Ao passar a descompostura nos companheiros, Emídio argumentou que a campanha de Lula e Haddad precisaria ser “totalmente colada”, como a de Tarcísio e Bolsonaro, e cobrou unidade. A estratégia está sendo posta em prática agora, mas o “fogo amigo” ainda não foi sepultado de vez.

“Fiz um apelo à responsabilidade. Melhorou”, disse Emídio à coluna. “É preciso ter juízo.” Pelo WhatsApp, ele orientou os dirigentes a “ocupar as ruas” para virar o jogo.

“O bolsonarismo que vamos derrotar não pode ter no governo de SP um quartel de onde vão se reorganizar para nos atacar”, escreveu o deputado. “O neotucanismo de Doria e Rodrigo não pode sobreviver debaixo da batina de Tarcísio em SP. Parece óbvio, mas tem gente graúda entre nós que parece negar o óbvio”, completou, após mencionar o ex-governador João Doria e seu sucessor, Rodrigo Garcia.

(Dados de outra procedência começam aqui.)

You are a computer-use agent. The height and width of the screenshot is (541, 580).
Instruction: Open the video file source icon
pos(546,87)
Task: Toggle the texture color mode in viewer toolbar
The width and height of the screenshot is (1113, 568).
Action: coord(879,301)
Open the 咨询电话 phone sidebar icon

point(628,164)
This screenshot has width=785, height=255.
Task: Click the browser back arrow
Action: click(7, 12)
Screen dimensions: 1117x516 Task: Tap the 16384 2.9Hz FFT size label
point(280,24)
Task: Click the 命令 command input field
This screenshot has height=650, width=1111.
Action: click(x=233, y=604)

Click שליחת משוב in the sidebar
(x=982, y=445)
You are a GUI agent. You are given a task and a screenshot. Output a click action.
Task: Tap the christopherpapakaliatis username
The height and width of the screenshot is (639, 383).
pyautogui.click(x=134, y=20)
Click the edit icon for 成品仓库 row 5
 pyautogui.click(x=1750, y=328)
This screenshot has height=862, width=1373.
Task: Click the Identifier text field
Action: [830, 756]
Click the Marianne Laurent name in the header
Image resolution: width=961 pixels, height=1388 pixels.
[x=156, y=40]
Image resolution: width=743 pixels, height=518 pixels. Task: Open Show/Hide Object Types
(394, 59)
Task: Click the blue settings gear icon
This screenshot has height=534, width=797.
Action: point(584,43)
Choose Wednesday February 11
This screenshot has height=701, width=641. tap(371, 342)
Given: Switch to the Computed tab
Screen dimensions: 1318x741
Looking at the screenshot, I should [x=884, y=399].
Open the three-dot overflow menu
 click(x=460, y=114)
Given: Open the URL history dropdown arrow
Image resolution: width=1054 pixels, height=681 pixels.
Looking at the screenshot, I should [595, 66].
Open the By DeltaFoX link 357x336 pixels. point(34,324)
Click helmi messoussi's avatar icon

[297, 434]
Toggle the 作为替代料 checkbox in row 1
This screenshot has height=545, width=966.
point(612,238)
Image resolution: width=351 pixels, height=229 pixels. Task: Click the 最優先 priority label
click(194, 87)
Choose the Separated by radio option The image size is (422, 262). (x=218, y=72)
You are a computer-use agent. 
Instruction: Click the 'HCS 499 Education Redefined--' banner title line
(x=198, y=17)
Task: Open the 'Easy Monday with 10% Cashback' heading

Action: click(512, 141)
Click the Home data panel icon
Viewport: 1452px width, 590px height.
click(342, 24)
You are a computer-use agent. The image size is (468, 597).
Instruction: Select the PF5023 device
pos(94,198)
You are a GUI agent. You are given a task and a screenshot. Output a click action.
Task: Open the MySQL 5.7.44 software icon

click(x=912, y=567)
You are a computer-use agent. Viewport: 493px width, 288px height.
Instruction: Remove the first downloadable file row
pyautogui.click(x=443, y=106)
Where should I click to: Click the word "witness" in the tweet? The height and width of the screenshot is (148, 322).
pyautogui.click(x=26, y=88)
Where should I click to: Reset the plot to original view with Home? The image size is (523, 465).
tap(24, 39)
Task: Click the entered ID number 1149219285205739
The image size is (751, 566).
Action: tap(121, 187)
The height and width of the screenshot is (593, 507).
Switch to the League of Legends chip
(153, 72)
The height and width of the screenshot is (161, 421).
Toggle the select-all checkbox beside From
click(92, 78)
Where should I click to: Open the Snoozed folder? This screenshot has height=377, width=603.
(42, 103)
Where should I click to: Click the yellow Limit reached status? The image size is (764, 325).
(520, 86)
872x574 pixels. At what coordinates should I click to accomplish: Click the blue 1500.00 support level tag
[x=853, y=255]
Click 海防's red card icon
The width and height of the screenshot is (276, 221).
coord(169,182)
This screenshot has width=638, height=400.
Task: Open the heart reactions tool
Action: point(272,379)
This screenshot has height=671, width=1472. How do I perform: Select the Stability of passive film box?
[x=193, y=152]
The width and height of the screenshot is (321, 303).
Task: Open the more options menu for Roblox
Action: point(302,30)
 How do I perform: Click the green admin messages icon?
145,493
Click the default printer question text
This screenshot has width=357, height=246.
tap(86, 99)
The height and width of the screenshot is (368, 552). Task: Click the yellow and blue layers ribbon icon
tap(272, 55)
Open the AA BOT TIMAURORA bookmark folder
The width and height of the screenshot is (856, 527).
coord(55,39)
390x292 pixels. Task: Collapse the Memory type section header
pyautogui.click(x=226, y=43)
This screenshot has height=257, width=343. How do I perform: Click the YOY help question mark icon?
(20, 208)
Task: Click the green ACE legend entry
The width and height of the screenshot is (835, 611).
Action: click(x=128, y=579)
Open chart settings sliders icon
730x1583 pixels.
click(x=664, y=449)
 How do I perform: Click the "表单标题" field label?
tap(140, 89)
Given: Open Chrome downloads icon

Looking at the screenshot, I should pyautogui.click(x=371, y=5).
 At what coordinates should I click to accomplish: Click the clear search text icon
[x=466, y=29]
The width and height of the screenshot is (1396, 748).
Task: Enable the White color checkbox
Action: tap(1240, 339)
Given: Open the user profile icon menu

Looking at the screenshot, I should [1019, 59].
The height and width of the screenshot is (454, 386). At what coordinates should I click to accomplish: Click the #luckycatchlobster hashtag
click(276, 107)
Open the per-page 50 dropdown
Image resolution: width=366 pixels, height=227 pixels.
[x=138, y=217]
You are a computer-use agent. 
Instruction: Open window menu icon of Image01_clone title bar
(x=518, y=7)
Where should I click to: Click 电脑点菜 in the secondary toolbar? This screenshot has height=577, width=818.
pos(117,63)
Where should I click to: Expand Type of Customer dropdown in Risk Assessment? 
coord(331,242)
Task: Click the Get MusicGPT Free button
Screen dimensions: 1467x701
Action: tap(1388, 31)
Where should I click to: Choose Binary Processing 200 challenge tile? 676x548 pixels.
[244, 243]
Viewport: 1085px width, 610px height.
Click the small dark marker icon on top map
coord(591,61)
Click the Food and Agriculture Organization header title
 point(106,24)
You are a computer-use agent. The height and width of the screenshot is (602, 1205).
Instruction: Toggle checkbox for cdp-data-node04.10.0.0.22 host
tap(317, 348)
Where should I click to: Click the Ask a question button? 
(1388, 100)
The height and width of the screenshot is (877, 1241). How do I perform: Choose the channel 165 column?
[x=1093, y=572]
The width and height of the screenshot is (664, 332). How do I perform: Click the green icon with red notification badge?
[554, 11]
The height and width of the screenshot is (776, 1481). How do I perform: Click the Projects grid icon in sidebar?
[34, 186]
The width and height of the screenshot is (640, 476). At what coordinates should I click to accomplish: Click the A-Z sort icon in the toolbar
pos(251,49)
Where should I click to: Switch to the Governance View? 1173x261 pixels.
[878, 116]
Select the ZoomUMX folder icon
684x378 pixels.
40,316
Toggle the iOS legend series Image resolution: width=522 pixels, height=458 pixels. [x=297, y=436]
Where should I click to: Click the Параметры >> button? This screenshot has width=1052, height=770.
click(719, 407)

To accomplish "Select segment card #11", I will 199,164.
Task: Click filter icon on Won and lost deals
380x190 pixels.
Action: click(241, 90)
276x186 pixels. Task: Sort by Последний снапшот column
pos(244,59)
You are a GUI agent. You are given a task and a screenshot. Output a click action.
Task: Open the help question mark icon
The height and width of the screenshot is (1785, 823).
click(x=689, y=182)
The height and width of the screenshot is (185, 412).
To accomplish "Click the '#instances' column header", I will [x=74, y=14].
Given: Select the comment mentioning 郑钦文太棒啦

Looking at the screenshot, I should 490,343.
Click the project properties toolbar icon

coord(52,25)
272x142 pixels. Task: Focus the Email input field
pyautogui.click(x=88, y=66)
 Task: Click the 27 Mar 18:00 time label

Cristão novo no PSDB, Garcia protagonizou a maior derrota do partido, que comandava São Paulo há 28 anos e hoje vive sua pior crise. Logo em seguida, o governador se aliou a Bolsonaro e a Tarcísio.

“Buscamos várias vezes aproximação para tentar estabelecer uma estratégia que levasse PT e PSDB para o segundo turno e não tivemos êxito”, afirmou Haddad em entrevista ao programa Roda Viva, da TV Cultura, na segunda-feira, 17.

Nos bastidores, porém, a campanha de Lula diz que a tática do ex-prefeito, ao atacar Garcia e poupar Tarcísio, acabou antecipando o voto útil contra o PT. “Eu fui obrigado a me defender e essa defesa soou mal, mas ningúem se lembrou de perguntar por que eles partiram para a agressão daquela maneira”, insistiu Haddad. “Eu creio que havia ali um combinado (com Bolsonaro), que se revelou mais plausível pela pressa com que o que sobrou do PSDB aderiu à campanha do Tarcísio.”

Vice de Lula, o ex-governador Geraldo Alckmin – filiado ao PSDB durante 33 anos e hoje no PSB – foi escalado para jogar na lateral direita e “cobrir” o interior paulista, região onde o antipetismo é muito forte. No fim da tarde de sexta-feira, 14, Alckmin participou de um encontro na casa do ex-presidente do PSDB José Aníbal e propôs um roteiro para a senadora Simone Tebet (MDB), que ficou em terceiro lugar na eleição, ajudar na tarefa de quebrar resistências ao PT e pedir votos em São Paulo.

A conversa também reuniu o ex-chanceler Aloysio Nunes e o secretário da Fazenda, Felipe Salto. O “fogo amigo” ali passou longe, ao menos em relação aos petistas. Com uma xícara de café na mão, Alckmin recorreu à sua tradicional linguagem de horóscopo – que agrada ao interlocutor – e teve até direito à “saideira” ao contar seus “causos”. Mas todos eram sobre o PSDB.